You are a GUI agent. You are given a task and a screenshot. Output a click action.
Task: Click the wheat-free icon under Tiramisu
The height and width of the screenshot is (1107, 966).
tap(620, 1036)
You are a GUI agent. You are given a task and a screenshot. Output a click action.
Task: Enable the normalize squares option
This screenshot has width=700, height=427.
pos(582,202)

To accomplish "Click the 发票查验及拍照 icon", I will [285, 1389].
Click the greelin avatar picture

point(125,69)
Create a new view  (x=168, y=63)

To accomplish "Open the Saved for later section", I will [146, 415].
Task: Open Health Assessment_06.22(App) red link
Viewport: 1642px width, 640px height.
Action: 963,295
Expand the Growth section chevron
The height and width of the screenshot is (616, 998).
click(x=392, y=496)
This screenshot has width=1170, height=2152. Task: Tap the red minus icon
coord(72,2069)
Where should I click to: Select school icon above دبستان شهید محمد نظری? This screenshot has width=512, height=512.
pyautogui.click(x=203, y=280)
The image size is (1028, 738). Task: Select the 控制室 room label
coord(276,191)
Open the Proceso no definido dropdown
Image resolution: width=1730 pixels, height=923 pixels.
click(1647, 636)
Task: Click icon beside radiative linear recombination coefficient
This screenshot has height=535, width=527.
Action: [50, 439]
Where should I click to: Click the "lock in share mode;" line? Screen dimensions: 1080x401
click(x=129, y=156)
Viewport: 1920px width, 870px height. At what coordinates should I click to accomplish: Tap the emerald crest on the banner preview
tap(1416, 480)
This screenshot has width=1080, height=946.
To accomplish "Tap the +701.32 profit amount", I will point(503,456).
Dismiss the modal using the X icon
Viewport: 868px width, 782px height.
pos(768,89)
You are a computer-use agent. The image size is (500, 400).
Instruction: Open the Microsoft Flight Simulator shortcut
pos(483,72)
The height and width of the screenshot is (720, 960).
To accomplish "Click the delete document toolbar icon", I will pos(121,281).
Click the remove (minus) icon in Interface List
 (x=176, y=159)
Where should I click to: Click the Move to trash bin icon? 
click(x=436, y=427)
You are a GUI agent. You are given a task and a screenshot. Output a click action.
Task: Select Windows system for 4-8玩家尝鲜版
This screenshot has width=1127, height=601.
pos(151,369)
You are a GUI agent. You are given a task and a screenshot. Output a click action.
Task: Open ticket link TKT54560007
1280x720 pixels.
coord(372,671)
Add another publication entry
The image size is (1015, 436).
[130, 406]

- WORK TO BE COMPLETED:
Return the material above in full, word for word.

- TASK OUTPUT:
You are a GUI agent. You are given a task and a screenshot. Output a click action.
Task: Click the wheat-free icon under Tiramisu
The height and width of the screenshot is (1107, 966).
tap(620, 1036)
You are a GUI agent. You are given a task and a screenshot. Output a click action.
Task: Enable the normalize squares option
This screenshot has width=700, height=427.
pos(582,202)

To accomplish "Click the 发票查验及拍照 icon", I will [285, 1389].
Click the greelin avatar picture

point(125,69)
Create a new view  (x=168, y=63)

To accomplish "Open the Saved for later section", I will [146, 415].
Task: Open Health Assessment_06.22(App) red link
Viewport: 1642px width, 640px height.
Action: 963,295
Expand the Growth section chevron
The height and width of the screenshot is (616, 998).
click(x=392, y=496)
This screenshot has width=1170, height=2152. Task: Tap the red minus icon
coord(72,2069)
Where should I click to: Select school icon above دبستان شهید محمد نظری? This screenshot has width=512, height=512.
pyautogui.click(x=203, y=280)
The image size is (1028, 738). Task: Select the 控制室 room label
coord(276,191)
Open the Proceso no definido dropdown
Image resolution: width=1730 pixels, height=923 pixels.
click(1647, 636)
Task: Click icon beside radiative linear recombination coefficient
This screenshot has height=535, width=527.
Action: [50, 439]
Where should I click to: Click the "lock in share mode;" line? Screen dimensions: 1080x401
click(x=129, y=156)
Viewport: 1920px width, 870px height. At what coordinates should I click to accomplish: Tap the emerald crest on the banner preview
tap(1416, 480)
This screenshot has width=1080, height=946.
To accomplish "Tap the +701.32 profit amount", I will point(503,456).
Dismiss the modal using the X icon
Viewport: 868px width, 782px height.
pos(768,89)
You are a computer-use agent. The image size is (500, 400).
Instruction: Open the Microsoft Flight Simulator shortcut
pos(483,72)
The height and width of the screenshot is (720, 960).
To accomplish "Click the delete document toolbar icon", I will pos(121,281).
Click the remove (minus) icon in Interface List
 (x=176, y=159)
Where should I click to: Click the Move to trash bin icon? 
click(x=436, y=427)
You are a GUI agent. You are given a task and a screenshot. Output a click action.
Task: Select Windows system for 4-8玩家尝鲜版
This screenshot has width=1127, height=601.
pos(151,369)
You are a GUI agent. You are given a task and a screenshot. Output a click action.
Task: Open ticket link TKT54560007
1280x720 pixels.
coord(372,671)
Add another publication entry
The image size is (1015, 436).
[130, 406]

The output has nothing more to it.